**DATA ROWS:**

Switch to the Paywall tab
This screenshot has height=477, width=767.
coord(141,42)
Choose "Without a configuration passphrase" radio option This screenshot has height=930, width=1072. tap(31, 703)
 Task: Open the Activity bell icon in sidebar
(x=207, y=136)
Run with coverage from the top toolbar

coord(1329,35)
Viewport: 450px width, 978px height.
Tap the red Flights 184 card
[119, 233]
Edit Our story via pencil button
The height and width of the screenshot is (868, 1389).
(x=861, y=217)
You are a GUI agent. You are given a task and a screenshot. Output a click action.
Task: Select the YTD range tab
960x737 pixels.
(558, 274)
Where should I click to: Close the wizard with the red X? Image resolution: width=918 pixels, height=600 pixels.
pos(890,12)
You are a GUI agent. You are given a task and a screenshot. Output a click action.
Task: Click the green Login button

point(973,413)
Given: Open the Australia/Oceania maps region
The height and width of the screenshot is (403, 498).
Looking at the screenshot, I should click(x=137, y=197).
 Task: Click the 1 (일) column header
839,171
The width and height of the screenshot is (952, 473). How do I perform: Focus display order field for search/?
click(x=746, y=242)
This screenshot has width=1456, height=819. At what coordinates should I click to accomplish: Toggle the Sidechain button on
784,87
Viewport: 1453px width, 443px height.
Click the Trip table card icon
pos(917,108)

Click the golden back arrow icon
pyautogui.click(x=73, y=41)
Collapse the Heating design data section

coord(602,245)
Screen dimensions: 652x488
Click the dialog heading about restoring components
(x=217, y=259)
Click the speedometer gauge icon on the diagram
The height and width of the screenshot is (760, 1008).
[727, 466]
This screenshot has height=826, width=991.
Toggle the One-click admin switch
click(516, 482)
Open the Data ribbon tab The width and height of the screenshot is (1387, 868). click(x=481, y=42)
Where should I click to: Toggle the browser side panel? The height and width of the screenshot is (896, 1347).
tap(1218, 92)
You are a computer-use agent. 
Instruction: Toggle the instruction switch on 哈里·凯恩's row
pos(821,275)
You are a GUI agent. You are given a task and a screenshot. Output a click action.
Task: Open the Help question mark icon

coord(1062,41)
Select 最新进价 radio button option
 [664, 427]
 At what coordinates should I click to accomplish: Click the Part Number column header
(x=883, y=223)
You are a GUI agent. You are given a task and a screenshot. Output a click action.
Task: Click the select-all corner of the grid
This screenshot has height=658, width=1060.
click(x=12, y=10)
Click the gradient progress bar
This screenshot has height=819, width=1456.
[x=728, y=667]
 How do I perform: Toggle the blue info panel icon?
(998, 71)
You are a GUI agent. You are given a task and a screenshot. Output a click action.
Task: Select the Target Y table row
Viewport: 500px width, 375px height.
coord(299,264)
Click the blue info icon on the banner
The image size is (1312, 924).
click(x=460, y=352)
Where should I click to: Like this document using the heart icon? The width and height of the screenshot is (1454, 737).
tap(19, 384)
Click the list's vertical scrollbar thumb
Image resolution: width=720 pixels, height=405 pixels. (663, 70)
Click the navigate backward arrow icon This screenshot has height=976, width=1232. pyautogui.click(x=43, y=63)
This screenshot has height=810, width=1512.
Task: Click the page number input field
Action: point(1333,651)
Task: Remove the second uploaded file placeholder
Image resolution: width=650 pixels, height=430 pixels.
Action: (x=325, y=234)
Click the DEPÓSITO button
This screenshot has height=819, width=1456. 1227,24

**GIVEN EXERCISE:** Copy the data exactly, beginning with its first line and continuing through the line containing "point(973,413)".

**OUTPUT BELOW:**
Switch to the Paywall tab
This screenshot has height=477, width=767.
coord(141,42)
Choose "Without a configuration passphrase" radio option This screenshot has height=930, width=1072. tap(31, 703)
 Task: Open the Activity bell icon in sidebar
(x=207, y=136)
Run with coverage from the top toolbar

coord(1329,35)
Viewport: 450px width, 978px height.
Tap the red Flights 184 card
[119, 233]
Edit Our story via pencil button
The height and width of the screenshot is (868, 1389).
(x=861, y=217)
You are a GUI agent. You are given a task and a screenshot. Output a click action.
Task: Select the YTD range tab
960x737 pixels.
(558, 274)
Where should I click to: Close the wizard with the red X? Image resolution: width=918 pixels, height=600 pixels.
pos(890,12)
You are a GUI agent. You are given a task and a screenshot. Output a click action.
Task: Click the green Login button

point(973,413)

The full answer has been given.